Brailowsky S, Knight R T, Efron R
Brain Res. 1986 Jun 18;376(1):71-7. doi: 10.1016/0006-8993(86)90900-5.
The effects of systemic phenytoin administration on the motor deficit resulting from a cortical lesion were studied in rats trained to walk coordinately on a narrow beam. The somatomotor cortex lesion was produced by an indwelling cannula through which saline or GABA were infused chronically via an osmotic minipump. Phenytoin (50 mg/kg i.p.) administered between days 3 and 5 after the intracortical catheter implantation produced a significant increase in the severity of the resulting hemiplegic syndrome. This DPH effect was more noticeable in those animals also receiving intracortical GABA infusions. The anticonvulsant at the dose used had no effect on motor performance when administered preoperatively or when given to the animals 14 days after surgical intervention when their hemiplegic syndrome had cleared. These findings suggest that phenytoin administration to brain-damaged individuals in the initial postlesion stage may be deleterious.

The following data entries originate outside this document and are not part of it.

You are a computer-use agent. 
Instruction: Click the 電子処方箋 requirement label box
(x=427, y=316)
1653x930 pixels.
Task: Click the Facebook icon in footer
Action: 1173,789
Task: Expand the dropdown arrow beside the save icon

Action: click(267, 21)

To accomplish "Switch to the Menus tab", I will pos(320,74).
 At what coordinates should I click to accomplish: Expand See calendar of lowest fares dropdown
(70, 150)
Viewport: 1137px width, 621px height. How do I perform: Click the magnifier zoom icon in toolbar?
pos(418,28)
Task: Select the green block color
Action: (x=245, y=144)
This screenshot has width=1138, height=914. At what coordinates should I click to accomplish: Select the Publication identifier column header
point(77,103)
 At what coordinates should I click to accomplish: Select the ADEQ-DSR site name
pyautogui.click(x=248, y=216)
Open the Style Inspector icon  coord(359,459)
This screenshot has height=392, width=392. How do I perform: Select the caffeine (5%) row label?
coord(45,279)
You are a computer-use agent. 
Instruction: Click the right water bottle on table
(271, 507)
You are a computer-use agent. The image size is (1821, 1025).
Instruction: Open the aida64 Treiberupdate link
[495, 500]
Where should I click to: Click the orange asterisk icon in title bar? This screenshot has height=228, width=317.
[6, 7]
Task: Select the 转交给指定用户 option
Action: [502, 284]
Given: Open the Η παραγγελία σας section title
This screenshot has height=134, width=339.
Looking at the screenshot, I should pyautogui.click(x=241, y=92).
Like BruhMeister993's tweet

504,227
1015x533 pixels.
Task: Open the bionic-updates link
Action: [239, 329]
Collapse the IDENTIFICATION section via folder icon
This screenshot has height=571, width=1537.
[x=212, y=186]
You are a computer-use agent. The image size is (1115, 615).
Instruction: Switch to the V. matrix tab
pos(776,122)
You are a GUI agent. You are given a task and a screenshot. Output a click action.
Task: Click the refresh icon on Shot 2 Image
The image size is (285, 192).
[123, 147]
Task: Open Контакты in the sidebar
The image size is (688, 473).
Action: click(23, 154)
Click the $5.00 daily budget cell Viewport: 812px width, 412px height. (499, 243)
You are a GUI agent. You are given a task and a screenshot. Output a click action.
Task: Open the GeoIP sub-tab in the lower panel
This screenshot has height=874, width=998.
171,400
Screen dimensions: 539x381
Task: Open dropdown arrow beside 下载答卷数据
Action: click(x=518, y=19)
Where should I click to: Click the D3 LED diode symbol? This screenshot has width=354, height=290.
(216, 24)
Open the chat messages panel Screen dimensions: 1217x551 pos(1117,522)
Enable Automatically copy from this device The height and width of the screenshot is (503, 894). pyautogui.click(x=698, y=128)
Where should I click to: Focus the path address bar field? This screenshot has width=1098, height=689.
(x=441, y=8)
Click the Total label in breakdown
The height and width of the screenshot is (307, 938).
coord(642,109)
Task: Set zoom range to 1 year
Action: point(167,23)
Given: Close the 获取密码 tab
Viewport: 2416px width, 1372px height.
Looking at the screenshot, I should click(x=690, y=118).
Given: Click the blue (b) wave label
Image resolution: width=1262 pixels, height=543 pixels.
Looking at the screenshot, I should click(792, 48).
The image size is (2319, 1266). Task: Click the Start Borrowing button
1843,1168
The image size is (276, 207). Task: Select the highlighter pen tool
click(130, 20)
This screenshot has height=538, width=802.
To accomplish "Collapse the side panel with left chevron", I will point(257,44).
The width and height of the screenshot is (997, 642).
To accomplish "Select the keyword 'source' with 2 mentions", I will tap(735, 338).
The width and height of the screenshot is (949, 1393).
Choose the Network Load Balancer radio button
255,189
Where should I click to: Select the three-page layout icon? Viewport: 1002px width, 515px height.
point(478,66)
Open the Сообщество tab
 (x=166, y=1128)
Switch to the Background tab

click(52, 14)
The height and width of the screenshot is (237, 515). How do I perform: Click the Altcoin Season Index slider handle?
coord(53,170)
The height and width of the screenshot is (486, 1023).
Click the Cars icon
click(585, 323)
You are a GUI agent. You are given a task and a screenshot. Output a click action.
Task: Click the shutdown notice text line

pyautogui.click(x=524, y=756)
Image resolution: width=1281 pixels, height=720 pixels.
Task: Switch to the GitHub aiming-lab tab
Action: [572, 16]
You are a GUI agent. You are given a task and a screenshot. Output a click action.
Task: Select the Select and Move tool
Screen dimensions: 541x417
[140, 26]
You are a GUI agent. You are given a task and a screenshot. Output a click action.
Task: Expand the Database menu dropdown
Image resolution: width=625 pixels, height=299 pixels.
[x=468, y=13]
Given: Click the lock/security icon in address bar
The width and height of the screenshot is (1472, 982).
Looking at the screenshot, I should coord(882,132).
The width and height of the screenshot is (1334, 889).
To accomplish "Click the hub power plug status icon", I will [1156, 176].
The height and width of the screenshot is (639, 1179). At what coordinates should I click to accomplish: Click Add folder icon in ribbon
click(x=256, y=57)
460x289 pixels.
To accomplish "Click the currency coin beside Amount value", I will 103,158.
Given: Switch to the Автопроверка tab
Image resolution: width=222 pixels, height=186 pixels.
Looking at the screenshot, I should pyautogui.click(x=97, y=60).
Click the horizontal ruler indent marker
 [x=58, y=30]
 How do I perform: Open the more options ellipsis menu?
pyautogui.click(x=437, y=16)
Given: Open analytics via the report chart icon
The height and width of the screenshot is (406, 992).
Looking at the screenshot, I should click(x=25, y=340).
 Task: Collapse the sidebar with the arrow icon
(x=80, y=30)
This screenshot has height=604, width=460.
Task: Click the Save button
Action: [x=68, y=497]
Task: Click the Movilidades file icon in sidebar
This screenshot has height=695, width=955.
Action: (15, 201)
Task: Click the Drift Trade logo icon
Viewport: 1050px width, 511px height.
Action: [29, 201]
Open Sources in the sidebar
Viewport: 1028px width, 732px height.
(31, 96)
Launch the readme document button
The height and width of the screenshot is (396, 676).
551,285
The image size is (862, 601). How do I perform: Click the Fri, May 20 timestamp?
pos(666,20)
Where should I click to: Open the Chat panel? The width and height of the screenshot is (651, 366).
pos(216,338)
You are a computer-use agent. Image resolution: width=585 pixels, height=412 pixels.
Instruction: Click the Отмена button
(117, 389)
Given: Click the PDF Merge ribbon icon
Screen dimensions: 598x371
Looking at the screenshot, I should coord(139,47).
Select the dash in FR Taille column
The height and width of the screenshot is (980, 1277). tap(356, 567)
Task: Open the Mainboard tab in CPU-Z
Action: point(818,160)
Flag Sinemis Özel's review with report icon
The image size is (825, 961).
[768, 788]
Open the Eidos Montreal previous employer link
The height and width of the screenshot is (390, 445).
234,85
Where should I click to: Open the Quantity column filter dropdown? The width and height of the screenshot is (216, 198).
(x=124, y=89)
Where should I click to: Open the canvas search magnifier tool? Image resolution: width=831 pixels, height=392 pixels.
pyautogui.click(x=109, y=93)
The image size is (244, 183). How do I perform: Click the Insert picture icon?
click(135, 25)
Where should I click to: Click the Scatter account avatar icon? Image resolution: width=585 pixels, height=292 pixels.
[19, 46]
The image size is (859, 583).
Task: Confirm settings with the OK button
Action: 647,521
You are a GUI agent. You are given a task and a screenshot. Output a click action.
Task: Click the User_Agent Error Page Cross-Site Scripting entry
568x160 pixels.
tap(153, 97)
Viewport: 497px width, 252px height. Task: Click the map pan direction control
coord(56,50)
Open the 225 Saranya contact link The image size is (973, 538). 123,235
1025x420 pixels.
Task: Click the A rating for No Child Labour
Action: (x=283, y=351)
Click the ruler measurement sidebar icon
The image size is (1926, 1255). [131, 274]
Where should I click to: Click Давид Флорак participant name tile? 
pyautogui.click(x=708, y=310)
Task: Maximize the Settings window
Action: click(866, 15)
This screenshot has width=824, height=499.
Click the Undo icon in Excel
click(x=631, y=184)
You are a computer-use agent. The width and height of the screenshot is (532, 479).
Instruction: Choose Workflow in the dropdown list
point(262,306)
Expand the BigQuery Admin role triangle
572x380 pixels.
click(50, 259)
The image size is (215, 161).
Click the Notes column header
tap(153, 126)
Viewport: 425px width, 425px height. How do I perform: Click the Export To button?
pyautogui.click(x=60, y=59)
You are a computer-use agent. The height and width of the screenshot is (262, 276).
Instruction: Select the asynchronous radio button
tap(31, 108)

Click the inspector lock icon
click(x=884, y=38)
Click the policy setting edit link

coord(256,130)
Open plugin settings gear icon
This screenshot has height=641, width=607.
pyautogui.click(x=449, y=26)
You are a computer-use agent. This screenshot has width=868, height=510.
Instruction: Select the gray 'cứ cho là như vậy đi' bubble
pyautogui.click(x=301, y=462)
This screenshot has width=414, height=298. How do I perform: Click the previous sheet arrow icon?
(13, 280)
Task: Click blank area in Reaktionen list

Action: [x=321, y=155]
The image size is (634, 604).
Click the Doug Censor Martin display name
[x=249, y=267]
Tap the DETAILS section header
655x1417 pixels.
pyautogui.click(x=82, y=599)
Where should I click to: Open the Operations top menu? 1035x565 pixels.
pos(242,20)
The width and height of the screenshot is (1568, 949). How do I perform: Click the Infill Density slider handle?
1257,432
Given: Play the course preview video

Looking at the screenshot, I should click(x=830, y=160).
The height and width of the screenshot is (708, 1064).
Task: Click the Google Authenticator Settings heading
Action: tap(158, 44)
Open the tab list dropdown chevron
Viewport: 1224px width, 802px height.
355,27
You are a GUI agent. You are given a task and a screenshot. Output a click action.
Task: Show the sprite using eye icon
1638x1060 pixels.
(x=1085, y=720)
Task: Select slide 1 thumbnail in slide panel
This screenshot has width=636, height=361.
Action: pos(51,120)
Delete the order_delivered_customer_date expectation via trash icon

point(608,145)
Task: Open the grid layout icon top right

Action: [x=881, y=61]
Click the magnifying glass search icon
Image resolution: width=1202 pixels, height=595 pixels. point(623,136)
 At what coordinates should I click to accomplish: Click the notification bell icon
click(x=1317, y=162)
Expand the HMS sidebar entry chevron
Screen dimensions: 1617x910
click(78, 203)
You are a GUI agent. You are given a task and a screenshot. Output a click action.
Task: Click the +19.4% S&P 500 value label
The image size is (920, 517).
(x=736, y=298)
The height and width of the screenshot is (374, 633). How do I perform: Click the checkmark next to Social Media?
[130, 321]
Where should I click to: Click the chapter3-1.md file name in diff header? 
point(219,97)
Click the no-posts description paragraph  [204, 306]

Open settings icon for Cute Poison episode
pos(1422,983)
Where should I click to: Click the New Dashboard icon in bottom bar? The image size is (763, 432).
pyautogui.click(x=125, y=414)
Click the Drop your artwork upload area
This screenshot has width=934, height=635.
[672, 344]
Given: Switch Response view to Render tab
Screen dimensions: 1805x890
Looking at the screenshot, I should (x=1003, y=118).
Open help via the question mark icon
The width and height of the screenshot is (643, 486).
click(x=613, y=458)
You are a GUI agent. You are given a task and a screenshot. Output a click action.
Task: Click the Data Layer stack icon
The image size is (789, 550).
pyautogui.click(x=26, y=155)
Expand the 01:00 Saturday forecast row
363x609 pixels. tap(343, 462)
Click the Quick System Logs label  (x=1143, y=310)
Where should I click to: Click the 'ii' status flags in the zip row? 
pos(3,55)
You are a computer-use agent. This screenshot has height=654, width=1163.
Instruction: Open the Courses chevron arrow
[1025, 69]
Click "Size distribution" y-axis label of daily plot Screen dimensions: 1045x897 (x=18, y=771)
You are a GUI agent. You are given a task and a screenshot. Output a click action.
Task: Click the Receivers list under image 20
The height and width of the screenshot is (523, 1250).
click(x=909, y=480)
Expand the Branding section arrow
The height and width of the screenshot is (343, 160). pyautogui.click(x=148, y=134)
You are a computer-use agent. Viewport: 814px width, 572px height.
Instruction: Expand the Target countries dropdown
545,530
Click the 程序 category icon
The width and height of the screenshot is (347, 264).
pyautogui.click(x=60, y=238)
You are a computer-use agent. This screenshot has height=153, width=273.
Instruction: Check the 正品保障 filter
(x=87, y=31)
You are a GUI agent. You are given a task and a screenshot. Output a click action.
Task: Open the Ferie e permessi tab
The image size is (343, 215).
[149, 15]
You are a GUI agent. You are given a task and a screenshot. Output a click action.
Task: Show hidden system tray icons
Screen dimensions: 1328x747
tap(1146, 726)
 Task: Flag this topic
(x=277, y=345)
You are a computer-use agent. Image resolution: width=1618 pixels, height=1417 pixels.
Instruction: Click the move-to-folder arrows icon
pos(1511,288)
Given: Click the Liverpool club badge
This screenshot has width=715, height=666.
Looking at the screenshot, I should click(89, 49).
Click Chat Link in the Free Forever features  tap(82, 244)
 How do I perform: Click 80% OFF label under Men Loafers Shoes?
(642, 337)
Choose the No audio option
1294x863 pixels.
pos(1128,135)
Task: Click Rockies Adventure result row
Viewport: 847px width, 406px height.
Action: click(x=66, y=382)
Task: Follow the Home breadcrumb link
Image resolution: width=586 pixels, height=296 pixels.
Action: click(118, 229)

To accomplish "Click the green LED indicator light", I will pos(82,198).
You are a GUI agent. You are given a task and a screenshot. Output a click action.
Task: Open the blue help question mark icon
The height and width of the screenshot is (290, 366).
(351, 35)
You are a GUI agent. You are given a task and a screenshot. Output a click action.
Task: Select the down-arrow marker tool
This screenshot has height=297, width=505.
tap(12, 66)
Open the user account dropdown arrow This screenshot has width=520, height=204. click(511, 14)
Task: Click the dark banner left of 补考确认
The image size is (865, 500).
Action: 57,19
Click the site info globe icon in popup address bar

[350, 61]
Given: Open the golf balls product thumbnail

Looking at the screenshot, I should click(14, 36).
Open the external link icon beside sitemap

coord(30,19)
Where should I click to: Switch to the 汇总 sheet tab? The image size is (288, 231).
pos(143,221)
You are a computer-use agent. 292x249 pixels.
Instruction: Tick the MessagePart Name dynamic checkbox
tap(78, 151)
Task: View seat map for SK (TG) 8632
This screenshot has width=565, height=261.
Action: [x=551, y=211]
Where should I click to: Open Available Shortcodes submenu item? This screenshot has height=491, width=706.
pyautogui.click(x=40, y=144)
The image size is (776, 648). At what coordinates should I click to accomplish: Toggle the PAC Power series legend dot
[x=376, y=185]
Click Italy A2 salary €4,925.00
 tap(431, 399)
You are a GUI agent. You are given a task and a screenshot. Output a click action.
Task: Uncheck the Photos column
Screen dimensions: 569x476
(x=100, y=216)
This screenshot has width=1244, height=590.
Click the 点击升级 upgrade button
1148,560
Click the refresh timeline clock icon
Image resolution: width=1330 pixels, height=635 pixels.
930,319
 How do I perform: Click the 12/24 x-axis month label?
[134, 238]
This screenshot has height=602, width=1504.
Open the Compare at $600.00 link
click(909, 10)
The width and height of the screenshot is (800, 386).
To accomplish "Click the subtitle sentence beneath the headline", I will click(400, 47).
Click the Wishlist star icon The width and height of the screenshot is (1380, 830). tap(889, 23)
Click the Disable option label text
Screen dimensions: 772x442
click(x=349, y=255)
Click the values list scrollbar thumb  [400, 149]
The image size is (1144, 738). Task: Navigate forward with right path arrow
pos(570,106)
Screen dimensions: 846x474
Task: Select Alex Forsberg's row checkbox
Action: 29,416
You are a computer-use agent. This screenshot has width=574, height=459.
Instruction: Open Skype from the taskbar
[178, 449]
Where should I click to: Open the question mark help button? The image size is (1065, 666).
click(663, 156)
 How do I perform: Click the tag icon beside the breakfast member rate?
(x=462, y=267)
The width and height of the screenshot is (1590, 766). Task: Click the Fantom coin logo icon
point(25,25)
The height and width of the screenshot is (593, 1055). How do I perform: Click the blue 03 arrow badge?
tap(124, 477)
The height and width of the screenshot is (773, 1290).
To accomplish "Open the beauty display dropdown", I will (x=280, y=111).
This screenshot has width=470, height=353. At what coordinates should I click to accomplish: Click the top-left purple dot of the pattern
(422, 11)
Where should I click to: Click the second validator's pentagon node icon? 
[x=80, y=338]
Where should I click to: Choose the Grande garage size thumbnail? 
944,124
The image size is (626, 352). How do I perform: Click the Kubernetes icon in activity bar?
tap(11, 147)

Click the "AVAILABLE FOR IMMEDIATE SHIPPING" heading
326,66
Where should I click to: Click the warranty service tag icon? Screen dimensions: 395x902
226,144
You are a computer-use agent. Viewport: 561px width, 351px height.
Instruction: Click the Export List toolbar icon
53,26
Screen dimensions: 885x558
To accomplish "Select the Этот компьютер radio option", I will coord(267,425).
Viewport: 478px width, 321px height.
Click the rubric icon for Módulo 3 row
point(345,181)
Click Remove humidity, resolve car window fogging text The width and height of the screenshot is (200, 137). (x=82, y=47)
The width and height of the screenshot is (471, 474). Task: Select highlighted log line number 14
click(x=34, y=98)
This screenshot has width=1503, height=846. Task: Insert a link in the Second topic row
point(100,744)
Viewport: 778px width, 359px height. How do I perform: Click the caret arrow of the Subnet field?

在训练有素的大鼠在窄梁上协调行走的实验中,研究了全身给予苯妥英对皮质损伤所致运动功能缺损的影响。通过留置套管造成躯体运动皮质损伤,通过渗透微型泵经该套管长期注入生理盐水或γ-氨基丁酸(GABA)。在皮质内导管植入后第3天至第5天给予苯妥英(50mg/kg腹腔注射),导致所产生的偏瘫综合征严重程度显著增加。这种苯妥英钠的作用在那些也接受皮质内GABA输注的动物中更为明显。术前给予该剂量的抗惊厥药对运动表现没有影响,在手术干预14天后当动物的偏瘫综合征已消除时给予也无影响。这些发现表明,在损伤后的初始阶段给脑损伤个体使用苯妥英可能是有害的。